As outlined in a paper published online Sept. 16 in Value in Health, the analysis focused on several policy questions, including the effect of starting screening at age 50 instead of 40 and of screening every two years instead of every year on EWC program costs and outcomes. The study was conducted in response to recent government funding cutbacks.
“This was not a clinical recommendation, but rather was intended to help a public health program use its resources to the greatest effectiveness,” said lead author Joy Melnikow, director of the UC Davis Center for Healthcare Policy and Research.

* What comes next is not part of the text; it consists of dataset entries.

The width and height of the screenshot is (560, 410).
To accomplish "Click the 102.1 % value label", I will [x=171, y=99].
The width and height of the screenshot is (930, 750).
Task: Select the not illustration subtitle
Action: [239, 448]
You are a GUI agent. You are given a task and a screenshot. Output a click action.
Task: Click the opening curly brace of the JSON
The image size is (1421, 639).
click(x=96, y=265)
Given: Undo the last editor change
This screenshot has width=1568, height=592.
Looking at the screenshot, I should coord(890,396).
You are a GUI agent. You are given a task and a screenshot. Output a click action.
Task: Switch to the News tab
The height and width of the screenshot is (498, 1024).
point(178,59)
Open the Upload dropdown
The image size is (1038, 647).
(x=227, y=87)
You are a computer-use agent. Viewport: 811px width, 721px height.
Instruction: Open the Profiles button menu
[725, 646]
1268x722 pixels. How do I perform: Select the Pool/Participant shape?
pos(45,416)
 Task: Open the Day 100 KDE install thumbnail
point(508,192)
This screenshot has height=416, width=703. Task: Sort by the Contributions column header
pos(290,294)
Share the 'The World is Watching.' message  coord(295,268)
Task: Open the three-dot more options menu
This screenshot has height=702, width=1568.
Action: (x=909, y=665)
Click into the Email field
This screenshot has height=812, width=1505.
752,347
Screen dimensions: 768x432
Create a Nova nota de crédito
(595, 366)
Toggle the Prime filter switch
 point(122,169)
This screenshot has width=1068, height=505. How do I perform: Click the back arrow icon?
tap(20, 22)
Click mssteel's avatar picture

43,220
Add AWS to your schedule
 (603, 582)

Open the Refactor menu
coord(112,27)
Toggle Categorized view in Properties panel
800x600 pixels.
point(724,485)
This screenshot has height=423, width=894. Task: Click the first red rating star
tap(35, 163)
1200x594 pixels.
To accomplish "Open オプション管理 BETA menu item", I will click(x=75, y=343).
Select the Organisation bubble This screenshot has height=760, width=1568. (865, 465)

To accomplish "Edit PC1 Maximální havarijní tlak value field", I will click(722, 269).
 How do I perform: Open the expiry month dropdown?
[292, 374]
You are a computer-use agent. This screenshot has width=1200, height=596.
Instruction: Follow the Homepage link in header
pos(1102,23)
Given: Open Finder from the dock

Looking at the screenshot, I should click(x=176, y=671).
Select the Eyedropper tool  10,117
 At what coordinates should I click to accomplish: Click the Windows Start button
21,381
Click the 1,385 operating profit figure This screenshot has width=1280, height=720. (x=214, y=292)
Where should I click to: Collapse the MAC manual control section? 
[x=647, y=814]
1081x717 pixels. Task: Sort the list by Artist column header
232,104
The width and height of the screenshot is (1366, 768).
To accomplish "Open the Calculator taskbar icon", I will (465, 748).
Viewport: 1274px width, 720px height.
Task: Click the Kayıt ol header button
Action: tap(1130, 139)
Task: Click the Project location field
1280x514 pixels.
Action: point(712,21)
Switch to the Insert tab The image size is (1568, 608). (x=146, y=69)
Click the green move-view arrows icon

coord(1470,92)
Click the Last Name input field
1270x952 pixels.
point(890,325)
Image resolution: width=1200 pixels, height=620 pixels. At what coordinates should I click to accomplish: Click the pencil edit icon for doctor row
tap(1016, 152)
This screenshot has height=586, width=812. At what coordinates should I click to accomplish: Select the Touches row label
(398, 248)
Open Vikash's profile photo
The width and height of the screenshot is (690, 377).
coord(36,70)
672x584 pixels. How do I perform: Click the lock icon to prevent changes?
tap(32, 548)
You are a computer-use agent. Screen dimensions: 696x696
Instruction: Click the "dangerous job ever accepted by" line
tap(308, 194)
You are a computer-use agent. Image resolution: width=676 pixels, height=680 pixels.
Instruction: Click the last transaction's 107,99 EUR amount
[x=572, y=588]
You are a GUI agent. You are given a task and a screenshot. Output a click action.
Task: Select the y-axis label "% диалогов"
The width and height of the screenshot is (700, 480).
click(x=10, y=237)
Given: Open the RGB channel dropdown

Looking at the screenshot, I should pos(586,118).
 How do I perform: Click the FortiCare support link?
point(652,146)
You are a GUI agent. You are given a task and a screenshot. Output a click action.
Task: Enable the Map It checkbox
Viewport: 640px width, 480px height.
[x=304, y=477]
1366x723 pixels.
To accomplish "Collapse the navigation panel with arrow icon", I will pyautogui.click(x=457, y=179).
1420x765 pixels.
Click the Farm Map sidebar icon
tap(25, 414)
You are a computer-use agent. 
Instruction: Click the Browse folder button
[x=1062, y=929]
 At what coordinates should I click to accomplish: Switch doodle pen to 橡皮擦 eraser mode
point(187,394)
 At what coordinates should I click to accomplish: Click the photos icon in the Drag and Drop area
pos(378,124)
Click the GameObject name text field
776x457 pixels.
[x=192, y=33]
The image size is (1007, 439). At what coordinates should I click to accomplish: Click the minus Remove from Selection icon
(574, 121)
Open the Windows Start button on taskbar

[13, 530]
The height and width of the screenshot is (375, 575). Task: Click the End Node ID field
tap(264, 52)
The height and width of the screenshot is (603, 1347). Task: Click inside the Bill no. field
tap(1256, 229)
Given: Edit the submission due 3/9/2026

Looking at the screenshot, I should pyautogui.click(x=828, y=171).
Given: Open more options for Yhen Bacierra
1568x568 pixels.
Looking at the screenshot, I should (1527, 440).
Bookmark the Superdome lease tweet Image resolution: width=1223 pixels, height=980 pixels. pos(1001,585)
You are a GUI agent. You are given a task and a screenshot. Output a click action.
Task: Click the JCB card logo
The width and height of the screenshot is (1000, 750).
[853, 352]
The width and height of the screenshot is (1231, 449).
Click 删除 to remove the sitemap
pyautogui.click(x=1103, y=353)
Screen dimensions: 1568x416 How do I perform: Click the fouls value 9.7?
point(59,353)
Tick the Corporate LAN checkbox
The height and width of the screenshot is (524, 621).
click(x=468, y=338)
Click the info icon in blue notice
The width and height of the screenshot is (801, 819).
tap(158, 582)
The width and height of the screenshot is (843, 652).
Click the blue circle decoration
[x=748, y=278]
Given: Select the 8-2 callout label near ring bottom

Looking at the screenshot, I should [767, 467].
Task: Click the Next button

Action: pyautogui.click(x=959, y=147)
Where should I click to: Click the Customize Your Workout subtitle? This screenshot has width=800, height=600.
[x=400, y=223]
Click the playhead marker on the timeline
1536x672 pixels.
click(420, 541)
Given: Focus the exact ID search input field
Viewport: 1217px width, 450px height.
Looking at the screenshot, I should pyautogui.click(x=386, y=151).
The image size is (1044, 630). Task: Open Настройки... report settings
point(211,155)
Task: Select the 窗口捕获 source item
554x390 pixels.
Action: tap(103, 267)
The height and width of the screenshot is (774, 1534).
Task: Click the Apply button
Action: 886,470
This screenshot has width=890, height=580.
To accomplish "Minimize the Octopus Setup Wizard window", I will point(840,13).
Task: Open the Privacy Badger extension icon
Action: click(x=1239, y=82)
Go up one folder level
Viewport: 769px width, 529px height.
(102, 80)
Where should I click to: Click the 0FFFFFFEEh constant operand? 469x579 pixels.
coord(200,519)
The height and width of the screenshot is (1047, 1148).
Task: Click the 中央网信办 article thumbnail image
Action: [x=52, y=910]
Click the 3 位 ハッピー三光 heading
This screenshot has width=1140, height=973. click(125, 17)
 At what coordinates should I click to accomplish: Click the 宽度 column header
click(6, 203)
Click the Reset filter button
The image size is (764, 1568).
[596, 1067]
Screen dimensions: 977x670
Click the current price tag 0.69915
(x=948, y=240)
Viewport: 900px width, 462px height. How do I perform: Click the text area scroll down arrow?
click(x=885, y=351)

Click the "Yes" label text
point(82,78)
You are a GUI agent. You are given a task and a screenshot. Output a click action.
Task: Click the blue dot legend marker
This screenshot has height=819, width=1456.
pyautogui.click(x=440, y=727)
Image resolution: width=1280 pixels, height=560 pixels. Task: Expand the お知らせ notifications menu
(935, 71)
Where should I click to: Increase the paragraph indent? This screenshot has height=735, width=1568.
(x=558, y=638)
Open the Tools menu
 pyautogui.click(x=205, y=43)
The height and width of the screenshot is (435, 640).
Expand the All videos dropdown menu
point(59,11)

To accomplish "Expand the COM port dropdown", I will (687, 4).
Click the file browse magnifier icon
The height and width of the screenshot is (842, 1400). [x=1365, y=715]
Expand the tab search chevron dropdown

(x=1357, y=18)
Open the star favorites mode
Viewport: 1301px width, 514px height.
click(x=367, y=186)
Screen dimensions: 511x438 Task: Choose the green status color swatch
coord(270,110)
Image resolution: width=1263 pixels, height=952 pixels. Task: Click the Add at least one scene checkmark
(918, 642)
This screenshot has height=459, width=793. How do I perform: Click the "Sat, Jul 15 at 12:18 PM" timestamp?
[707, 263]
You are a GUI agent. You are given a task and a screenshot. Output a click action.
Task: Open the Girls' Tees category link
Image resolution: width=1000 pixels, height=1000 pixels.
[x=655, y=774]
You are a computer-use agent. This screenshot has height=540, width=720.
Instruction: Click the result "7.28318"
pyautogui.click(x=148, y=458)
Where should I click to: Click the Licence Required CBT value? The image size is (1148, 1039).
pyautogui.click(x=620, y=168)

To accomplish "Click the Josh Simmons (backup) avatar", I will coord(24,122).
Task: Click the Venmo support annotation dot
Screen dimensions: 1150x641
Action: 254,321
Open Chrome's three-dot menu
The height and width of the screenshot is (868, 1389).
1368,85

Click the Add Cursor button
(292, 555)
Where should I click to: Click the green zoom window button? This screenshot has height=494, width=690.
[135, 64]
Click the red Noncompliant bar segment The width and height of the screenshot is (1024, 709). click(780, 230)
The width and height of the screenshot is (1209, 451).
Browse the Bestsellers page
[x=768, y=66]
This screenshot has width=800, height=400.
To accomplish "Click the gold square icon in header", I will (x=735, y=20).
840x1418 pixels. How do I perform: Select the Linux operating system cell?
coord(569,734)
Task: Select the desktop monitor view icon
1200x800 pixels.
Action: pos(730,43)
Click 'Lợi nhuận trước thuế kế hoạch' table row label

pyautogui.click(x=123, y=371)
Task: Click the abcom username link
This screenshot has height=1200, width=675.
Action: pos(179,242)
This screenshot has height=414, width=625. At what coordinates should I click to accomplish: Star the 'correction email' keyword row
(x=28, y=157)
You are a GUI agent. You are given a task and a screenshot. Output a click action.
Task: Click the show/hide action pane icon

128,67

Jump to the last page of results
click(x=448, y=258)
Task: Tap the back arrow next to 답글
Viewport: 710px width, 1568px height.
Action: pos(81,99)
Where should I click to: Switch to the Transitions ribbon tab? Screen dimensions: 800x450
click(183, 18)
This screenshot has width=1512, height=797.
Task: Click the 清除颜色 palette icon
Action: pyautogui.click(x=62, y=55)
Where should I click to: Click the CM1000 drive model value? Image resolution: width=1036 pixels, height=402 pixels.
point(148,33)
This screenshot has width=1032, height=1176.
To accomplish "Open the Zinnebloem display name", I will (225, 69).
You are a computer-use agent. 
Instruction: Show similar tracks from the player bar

EWC, administered through the California Department of Public Health Cancer Detection Section, is one of the largest of 68 Centers for Disease Control and Prevention-funded programs across the country. It reimburses providers at Medi-Cal rates (Medi-Cal is California’s version of Medicaid) for screening and diagnostic services for breast and cervical cancers. It provides services to women who are not eligible for Medi-Cal, who otherwise lack coverage for breast and cervical cancer screening, and whose income is less than 200 percent of the federal poverty threshold.
The study, conducted by UC Davis and EWC researchers, was based on a sophisticated microsimulation model that projected outcomes based on existing program data. It found that starting mammography screening biennially at age 50 was strongly supported by the model results, given that program funding did not allow screening of the full population of eligible women beginning at age 40.
“Because breast cancer incidence goes up with age, using program funds to screen all eligible women over age 50 will have a greater impact on reducing breast cancer deaths,” said Melnikow. “The goal was to advise a public health program in a timeframe that could be helpful, given that cost-effectiveness analysis typically takes a long time to conduct – often too long to be of use in a quickly changing policy environment.”
The United States Preventive Services Task Force, a government medical task force, in 2009 recommended the same changes in breast cancer screening guidelines, suggesting that most women should not begin getting routine mammograms until age 50, and then only once every two years.
“The Task Force was asking a different question,” explains Melnikow, who became a member of the Task Force after the breast cancer screening recommendations vote. “In that case, cost-effectiveness and policy weren’t factors. Instead, the Task Force looked at recommendations for screening of women exclusively from a clinical point of view.”
Melnikow, a UC Davis professor of Family and Community Medicine, points out that the EWC analysis has implications for other budget-constrained public programs around the country.
“This study is important for administrators who are doing their best to run public health programs with limited resources. We found that although it can be challenging, it is by no means impossible to create carefully constructed cost-effectiveness analysis models quickly enough to be useful to programs and policy makers as they render important resource-allocation decisions.”
Other study authors were Daniel J. Tancredi, Zhuo Yang, Dominique Ritley, Yun Jiang and Christina Slee, all of the UC Davis Center for Healthcare Policy and Research, UC Davis, along with Svetlana Popova, Phillip Rylett, Kirsten Knutson and Sherie Smalley, of the Every Woman Counts program, Cancer Detection Section.
Funding for the study was provided by the California Program on Access to Care, UC Berkeley School of Public Health in cooperation with the UC Office of the President.